Per sottolineare il tema che ora emerge, osserveremo l'universo letterario, inteso come arte. Ebbene, pur tenendo presente che tutta la creazione è il risultato di concezioni ideologiche, che sono riflessi di un contesto "sociale" come nel suo insieme, si materializza come una trasfigurazione del reale, poiché altrimenti non sarebbe Letteratura, ma piuttosto documentario, biografia.
Sulla base di questo presupposto, ora abbiamo una base per discutere di cosa sia probabilità. Quando parliamo di trasfigurazione del reale, ci riferiamo a un mondo immaginario, qualcosa creato dall'artista stesso. Tuttavia, non è perché la storia non sia vera che non dovrebbe avere una logica, un'equivalenza con la verità.
La probabilità deriva dal latino verosimile, il cui significato è “probabile”, cioè la narrazione deve essere costituita da un universo possibile, per provocare nel lettore la sensazione che qualcosa possa realmente esistere, accadere. Pertanto, i fatti non devono corrispondere esattamente all'universo esterno, ma devono essere credibili, simili alla realtà.
Sulla base di questo aspetto, possiamo dire che la fiction, in generale, ha due aspetti fondamentali, ovvero:
* Probabilità esterna – È ciò che è accettato dal buon senso, considerato possibile, probabile.

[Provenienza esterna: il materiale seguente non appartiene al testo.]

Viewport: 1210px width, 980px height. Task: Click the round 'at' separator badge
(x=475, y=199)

* Probabilità interna - È caratterizzato dalla coerenza narrativa, cioè dalla sequenza temporale dei fatti. Questi, a loro volta, devono avvenire temporalmente, cioè una causa (un fatto), innescare una conseguenza, dare origine a nuovi fatti e così via. Quando questa successione, per un motivo o per l'altro, diventa contraddittoria, sembra che la narrazione abbia acquisito un aspetto improbabile.

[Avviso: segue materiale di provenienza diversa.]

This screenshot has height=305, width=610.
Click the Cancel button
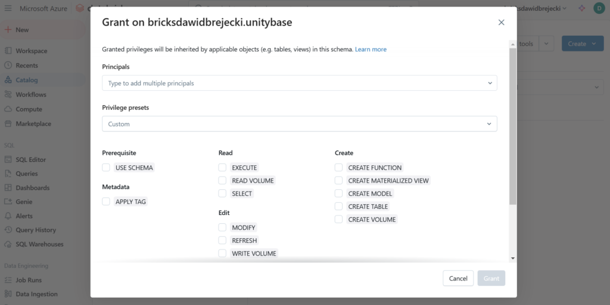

Per verificare come può manifestarsi l'improbabilità esterna, prestiamo attenzione a due esempi, di seguito illustrati:
- Le narrazioni fantastiche, molto ben rappresentate da Murilo Rubião, Franz Kafka, José J. Veiga, tra molti altri, attraverso un'atmosfera illogica lavorano la questione dell'improbabile. Analizziamo alcuni frammenti estratti dall'opera di José J. Veiga, "L'ora dei ruminanti":
Spesso scoppiavano risse, e i loro brividi risuonavano in lontananza, abbattendo muri lontani e provocarono nuovi litigi, finché le spinte, le corna, i talloni costrinsero a riordinare temporaneo. Il bue che aveva perso l'equilibrio e si era inginocchiato in questi scontri non riusciva più ad alzarsi, gli altri lo calpestavano fino a farlo morire, uno anche se si allentava un po' la presa – ma solo finché le spinte da lontano non ristabilivano l'angoscia.
[...]
- Un altro esempio può essere evidenziato da un fatto molto interessante: immaginiamo che i fatti di qualsiasi narrazione siano svolgersi negli anni '60, in un contesto che presenta telefoni cellulari e tante altre tecnologie con cui oggi viviamo insieme. Sarebbe un po' improbabile, no?